═══ Entries ═══

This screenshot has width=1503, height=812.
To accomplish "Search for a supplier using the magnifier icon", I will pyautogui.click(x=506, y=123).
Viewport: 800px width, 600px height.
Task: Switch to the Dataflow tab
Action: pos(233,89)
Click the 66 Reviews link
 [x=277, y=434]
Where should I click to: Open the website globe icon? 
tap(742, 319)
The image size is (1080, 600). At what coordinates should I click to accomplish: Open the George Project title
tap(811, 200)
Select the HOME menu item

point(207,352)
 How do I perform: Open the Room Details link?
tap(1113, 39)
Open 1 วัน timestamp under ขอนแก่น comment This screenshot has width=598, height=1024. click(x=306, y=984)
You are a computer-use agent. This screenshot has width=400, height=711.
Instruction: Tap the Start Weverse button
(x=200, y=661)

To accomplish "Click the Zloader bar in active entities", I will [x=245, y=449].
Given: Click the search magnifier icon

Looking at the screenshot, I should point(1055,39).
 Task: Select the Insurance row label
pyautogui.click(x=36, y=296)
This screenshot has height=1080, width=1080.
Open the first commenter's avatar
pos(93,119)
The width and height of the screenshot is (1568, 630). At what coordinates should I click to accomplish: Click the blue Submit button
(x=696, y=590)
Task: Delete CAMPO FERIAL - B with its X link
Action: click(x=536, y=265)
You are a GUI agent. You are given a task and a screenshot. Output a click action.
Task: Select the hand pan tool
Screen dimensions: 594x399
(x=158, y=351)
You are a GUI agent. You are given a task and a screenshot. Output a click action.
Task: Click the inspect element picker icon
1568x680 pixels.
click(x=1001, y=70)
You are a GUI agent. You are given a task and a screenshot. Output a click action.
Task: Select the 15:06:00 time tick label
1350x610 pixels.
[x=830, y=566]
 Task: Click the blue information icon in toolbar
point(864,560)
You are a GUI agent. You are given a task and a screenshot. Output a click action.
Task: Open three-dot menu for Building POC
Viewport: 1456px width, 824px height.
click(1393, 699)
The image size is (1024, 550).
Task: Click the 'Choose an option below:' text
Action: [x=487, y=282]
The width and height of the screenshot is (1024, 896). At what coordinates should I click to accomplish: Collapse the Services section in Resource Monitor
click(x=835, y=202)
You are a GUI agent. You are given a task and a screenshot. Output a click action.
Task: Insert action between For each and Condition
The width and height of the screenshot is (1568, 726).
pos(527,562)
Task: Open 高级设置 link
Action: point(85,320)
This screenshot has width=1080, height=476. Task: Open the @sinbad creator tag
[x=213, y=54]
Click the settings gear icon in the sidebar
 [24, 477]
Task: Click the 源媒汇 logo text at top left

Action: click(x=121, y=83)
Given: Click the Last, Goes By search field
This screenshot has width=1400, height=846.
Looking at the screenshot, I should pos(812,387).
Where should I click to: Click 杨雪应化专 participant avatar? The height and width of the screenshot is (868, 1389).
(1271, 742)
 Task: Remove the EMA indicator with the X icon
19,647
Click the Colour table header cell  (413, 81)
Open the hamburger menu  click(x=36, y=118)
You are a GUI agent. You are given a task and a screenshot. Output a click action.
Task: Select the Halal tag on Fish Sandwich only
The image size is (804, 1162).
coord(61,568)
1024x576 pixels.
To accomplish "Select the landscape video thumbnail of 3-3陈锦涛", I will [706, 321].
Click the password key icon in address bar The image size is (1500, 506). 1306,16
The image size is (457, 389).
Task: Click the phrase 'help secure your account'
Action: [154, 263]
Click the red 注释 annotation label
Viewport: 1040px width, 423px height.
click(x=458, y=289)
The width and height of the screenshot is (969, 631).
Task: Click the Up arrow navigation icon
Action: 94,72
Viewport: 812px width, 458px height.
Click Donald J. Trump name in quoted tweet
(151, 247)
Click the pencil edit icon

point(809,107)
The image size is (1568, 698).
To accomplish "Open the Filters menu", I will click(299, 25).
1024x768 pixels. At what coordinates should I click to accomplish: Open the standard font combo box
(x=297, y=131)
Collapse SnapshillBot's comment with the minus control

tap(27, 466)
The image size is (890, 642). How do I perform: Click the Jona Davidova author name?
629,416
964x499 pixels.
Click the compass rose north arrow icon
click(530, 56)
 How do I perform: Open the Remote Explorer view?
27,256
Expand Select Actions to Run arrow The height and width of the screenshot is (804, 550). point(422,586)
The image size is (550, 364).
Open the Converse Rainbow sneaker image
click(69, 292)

═══

Copy all of the records above word for word, line for line.

## Reply to the exercise
This screenshot has width=1503, height=812.
To accomplish "Search for a supplier using the magnifier icon", I will pyautogui.click(x=506, y=123).
Viewport: 800px width, 600px height.
Task: Switch to the Dataflow tab
Action: pos(233,89)
Click the 66 Reviews link
 [x=277, y=434]
Where should I click to: Open the website globe icon? 
tap(742, 319)
The image size is (1080, 600). At what coordinates should I click to accomplish: Open the George Project title
tap(811, 200)
Select the HOME menu item

point(207,352)
 How do I perform: Open the Room Details link?
tap(1113, 39)
Open 1 วัน timestamp under ขอนแก่น comment This screenshot has width=598, height=1024. click(x=306, y=984)
You are a computer-use agent. This screenshot has width=400, height=711.
Instruction: Tap the Start Weverse button
(x=200, y=661)

To accomplish "Click the Zloader bar in active entities", I will [x=245, y=449].
Given: Click the search magnifier icon

Looking at the screenshot, I should point(1055,39).
 Task: Select the Insurance row label
pyautogui.click(x=36, y=296)
This screenshot has height=1080, width=1080.
Open the first commenter's avatar
pos(93,119)
The width and height of the screenshot is (1568, 630). At what coordinates should I click to accomplish: Click the blue Submit button
(x=696, y=590)
Task: Delete CAMPO FERIAL - B with its X link
Action: click(x=536, y=265)
You are a GUI agent. You are given a task and a screenshot. Output a click action.
Task: Select the hand pan tool
Screen dimensions: 594x399
(x=158, y=351)
You are a GUI agent. You are given a task and a screenshot. Output a click action.
Task: Click the inspect element picker icon
1568x680 pixels.
click(x=1001, y=70)
You are a GUI agent. You are given a task and a screenshot. Output a click action.
Task: Select the 15:06:00 time tick label
1350x610 pixels.
[x=830, y=566]
 Task: Click the blue information icon in toolbar
point(864,560)
You are a GUI agent. You are given a task and a screenshot. Output a click action.
Task: Open three-dot menu for Building POC
Viewport: 1456px width, 824px height.
click(1393, 699)
The image size is (1024, 550).
Task: Click the 'Choose an option below:' text
Action: [x=487, y=282]
The width and height of the screenshot is (1024, 896). At what coordinates should I click to accomplish: Collapse the Services section in Resource Monitor
click(x=835, y=202)
You are a GUI agent. You are given a task and a screenshot. Output a click action.
Task: Insert action between For each and Condition
The width and height of the screenshot is (1568, 726).
pos(527,562)
Task: Open 高级设置 link
Action: point(85,320)
This screenshot has width=1080, height=476. Task: Open the @sinbad creator tag
[x=213, y=54]
Click the settings gear icon in the sidebar
 [24, 477]
Task: Click the 源媒汇 logo text at top left

Action: click(x=121, y=83)
Given: Click the Last, Goes By search field
This screenshot has width=1400, height=846.
Looking at the screenshot, I should pos(812,387).
Where should I click to: Click 杨雪应化专 participant avatar? The height and width of the screenshot is (868, 1389).
(1271, 742)
 Task: Remove the EMA indicator with the X icon
19,647
Click the Colour table header cell  (413, 81)
Open the hamburger menu  click(x=36, y=118)
You are a GUI agent. You are given a task and a screenshot. Output a click action.
Task: Select the Halal tag on Fish Sandwich only
The image size is (804, 1162).
coord(61,568)
1024x576 pixels.
To accomplish "Select the landscape video thumbnail of 3-3陈锦涛", I will [706, 321].
Click the password key icon in address bar The image size is (1500, 506). 1306,16
The image size is (457, 389).
Task: Click the phrase 'help secure your account'
Action: [154, 263]
Click the red 注释 annotation label
Viewport: 1040px width, 423px height.
click(x=458, y=289)
The width and height of the screenshot is (969, 631).
Task: Click the Up arrow navigation icon
Action: 94,72
Viewport: 812px width, 458px height.
Click Donald J. Trump name in quoted tweet
(151, 247)
Click the pencil edit icon

point(809,107)
The image size is (1568, 698).
To accomplish "Open the Filters menu", I will click(299, 25).
1024x768 pixels. At what coordinates should I click to accomplish: Open the standard font combo box
(x=297, y=131)
Collapse SnapshillBot's comment with the minus control

tap(27, 466)
The image size is (890, 642). How do I perform: Click the Jona Davidova author name?
629,416
964x499 pixels.
Click the compass rose north arrow icon
click(530, 56)
 How do I perform: Open the Remote Explorer view?
27,256
Expand Select Actions to Run arrow The height and width of the screenshot is (804, 550). point(422,586)
The image size is (550, 364).
Open the Converse Rainbow sneaker image
click(69, 292)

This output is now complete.